Publication – Göringer

The RNA chaperone activity of the Trypanosoma brucei editosome raises the dynamic of bound pre-mRNAs.

Leeder WM, Voigt C, Brecht M, Göringer HU. Sci Rep. 2016 Jan 19. Abstract or full publication here.

Mitochondrial transcript maturation in African trypanosomes requires an RNA editing reaction that is characterized by the insertion and deletion of U-nucleotides into otherwise non-functional mRNAs. The reaction is catalyzed by editosomes and requires guide (g)RNAs as templates.

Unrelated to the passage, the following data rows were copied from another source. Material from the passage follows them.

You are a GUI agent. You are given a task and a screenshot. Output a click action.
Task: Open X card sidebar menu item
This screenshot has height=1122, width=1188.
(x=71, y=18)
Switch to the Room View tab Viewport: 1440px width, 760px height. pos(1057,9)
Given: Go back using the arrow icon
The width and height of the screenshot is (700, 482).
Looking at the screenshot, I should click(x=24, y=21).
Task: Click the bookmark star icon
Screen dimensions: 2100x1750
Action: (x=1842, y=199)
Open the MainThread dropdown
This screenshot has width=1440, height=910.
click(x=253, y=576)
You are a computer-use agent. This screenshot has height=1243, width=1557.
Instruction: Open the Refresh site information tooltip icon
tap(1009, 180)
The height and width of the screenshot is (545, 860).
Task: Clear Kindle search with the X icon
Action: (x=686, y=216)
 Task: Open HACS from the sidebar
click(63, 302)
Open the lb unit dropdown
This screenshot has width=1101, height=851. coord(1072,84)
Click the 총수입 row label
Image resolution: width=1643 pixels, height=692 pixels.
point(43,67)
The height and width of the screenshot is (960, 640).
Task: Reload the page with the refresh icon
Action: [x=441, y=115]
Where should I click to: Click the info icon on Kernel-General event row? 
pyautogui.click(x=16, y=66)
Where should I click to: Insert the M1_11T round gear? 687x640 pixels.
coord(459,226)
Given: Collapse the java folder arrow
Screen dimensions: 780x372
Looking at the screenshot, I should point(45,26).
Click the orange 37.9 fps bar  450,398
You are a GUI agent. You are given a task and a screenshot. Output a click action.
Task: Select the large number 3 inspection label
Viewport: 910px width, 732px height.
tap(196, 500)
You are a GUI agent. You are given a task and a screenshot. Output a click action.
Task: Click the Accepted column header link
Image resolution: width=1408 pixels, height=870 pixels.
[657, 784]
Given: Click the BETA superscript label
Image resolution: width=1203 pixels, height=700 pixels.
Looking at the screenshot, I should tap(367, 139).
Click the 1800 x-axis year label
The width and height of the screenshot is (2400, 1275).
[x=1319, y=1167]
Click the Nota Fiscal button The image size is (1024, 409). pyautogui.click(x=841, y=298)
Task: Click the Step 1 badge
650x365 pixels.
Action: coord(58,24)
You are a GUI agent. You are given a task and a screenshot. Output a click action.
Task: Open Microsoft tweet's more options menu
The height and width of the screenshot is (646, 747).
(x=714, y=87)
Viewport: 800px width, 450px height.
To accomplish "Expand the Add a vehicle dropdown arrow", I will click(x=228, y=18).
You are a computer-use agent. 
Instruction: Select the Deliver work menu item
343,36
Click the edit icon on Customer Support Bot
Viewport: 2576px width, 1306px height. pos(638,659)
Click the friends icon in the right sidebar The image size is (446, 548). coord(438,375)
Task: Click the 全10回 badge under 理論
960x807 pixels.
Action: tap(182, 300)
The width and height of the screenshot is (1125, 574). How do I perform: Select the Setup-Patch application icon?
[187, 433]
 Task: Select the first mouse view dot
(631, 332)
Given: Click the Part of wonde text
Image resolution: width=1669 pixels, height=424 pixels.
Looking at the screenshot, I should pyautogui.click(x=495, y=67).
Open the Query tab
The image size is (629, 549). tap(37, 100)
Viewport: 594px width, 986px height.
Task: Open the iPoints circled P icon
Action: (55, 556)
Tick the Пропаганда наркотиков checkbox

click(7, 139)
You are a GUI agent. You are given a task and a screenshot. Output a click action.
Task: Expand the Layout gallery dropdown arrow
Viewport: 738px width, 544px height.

Recent data demonstrate that the binding of pre-edited mRNAs to editosomes is followed by a chaperone-type RNA remodeling reaction. Here we map the changes in RNA folding using selective 2′-hydroxyl acylation analyzed by primer extension (SHAPE). We demonstrate that pre-mRNAs in their free state adopt intricately folded, highly stable 2D-structures. Editosome binding renders the pre-mRNAs to adopt 2D-conformations of reduced stabilities. On average about 30% of the nucleotides in every pre-mRNA are affected with a prevalence for U-nucleotides. The data demonstrate that the chaperone activity acts by increasing the flexibility of U-residues to lower their base-pairing probability. This results in a simplified RNA folding landscape with a reduced energy barrier to facilitate the binding of gRNAs. The data provide a first rational for the enigmatic U-specificity of the editing reaction.